Estuve el otro día en la manifestación "antipapa", o más concretamente contra la financiación pública de la visita del Papa. Vi un ambiente festivo y de cachondeo y algún grito un poco impertinente, bien es verdad, pero nada del otro mundo.
Pero me he quedado helado cuando he leido esta crónica:
"Sobre el segundo 35, veo (que no grabo) como tres agentes tienen acorralado a un jóven y un agente le da una bofetada. el joven no ha hecho nada. Lo intento corroborar con un señor que había allí y efectivamente. ¡Me pongo histérico! Y me cago de miedo. Un par de agentes, me van echando para atrás y durante todo el proceso de retirada, al chaval le dan por lo menos, que yo haya visto (¡y lo he visto!) otro bofetón y un mini-puñetazo... (no se ve en vídeo, tenéis que creerme).

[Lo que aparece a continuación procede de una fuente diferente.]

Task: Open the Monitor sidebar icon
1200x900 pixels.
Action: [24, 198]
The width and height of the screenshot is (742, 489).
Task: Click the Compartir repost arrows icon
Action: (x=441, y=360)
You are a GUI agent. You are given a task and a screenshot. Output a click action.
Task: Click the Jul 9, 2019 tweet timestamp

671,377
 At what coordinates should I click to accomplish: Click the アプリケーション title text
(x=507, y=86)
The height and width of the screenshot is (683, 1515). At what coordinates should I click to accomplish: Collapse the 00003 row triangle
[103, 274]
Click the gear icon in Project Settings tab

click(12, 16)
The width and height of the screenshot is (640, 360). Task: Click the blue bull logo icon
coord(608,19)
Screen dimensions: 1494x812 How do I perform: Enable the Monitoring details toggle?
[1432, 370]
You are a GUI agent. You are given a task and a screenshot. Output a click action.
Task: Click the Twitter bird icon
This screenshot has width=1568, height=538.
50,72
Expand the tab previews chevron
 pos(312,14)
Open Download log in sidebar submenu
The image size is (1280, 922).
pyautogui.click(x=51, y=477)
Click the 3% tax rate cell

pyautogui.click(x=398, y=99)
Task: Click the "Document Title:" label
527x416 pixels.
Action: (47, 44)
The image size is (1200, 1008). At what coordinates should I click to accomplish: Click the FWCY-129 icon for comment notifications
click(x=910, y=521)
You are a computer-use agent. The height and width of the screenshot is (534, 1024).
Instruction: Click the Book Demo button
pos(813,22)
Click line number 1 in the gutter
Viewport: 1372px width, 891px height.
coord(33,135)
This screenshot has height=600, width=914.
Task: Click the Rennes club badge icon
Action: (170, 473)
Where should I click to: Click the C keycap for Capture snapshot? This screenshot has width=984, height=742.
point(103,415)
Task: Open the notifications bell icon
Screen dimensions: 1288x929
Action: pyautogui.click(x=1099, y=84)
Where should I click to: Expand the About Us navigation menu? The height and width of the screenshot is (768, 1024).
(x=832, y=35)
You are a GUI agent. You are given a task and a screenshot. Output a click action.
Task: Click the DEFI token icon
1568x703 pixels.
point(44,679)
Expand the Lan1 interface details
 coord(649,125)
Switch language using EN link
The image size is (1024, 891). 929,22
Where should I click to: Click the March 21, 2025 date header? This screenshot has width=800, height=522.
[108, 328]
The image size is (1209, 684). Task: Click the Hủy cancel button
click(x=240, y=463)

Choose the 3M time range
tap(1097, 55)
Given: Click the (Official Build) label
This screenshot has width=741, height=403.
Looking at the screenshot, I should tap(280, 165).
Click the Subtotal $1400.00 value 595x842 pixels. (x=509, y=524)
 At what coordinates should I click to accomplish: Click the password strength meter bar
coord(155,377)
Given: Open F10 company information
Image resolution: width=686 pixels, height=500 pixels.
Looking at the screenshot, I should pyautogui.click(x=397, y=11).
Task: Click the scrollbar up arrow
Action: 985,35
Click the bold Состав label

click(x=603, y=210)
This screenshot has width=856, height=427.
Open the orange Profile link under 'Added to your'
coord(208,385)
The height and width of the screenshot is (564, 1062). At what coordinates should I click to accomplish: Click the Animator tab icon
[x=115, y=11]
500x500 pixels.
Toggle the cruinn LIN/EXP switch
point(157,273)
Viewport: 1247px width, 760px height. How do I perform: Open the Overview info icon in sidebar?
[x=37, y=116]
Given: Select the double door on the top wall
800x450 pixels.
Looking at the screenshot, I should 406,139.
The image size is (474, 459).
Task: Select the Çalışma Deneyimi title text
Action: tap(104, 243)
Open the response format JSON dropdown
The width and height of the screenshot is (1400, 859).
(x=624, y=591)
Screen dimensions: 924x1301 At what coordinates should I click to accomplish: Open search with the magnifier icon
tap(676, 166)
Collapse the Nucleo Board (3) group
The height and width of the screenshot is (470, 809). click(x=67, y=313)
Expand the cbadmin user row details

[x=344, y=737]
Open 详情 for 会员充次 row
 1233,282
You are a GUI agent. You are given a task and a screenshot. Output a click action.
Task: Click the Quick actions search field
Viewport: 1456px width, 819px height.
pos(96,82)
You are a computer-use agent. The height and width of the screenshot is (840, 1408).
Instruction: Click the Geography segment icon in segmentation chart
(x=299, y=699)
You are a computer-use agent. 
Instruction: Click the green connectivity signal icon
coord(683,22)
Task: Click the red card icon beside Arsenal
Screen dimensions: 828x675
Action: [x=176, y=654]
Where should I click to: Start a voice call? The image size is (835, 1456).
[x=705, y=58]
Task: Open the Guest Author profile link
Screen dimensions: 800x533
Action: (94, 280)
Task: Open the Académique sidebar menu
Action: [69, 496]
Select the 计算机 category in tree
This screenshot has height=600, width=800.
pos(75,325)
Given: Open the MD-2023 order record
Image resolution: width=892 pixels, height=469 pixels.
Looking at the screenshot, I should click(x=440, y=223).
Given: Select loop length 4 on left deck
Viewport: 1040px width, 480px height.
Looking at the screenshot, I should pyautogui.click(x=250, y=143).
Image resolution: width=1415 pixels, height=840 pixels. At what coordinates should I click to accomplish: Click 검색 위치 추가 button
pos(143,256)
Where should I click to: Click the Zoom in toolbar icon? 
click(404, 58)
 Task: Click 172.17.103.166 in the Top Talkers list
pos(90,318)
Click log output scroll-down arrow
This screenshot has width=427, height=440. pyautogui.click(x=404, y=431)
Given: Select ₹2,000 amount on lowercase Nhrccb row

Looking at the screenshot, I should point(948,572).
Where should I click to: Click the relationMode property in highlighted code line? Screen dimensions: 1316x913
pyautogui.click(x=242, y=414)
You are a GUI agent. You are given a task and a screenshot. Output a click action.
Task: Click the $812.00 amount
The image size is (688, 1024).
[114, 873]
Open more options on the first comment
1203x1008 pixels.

Me quedo que no me lo creo. Casi me pongo a llorar. Pienso que debería de parar de grabar y denunciar al agente ese, pero no consigo hacer nada... Estoy paralizado y me voy a hablar con el testigo, a ver si denuncia conmigo, pero no me salen las palabras... Balbuceo algo y dice: "A mí me ha dicho uno (policía) que está harto de que le insulten y que por eso pega". Yo ya no doy pie con bola. Estoy avergonzado por no ser capaz de hacer nada. Al chaval le dan una últma colleja y se va. Lo que más miedo me ha dado de todo era la actitud del chaval. No se ha movido, no ha subido los brazos para protegerse ni nada. A lo mejor estaba drogado o yo que sé, pero lo que se me viene a la cabeza es lo siguiente: a este chaval esto no es la primera vez que le pasa y sabe que su mejor chance es esa, dejarse y que le suelten cuanto antes. Este pensamiento, acertado o no, acaba ya de aterrorizarme del todo. Espero un rato apoyado en la pared y cuando se calma todo y me calmo yo me retiro."
Crónica completa
Es una vergüenza que cosas como estas pasen en una democracia. Y que además no se pueda hacer prácticamente nada para impedirlo.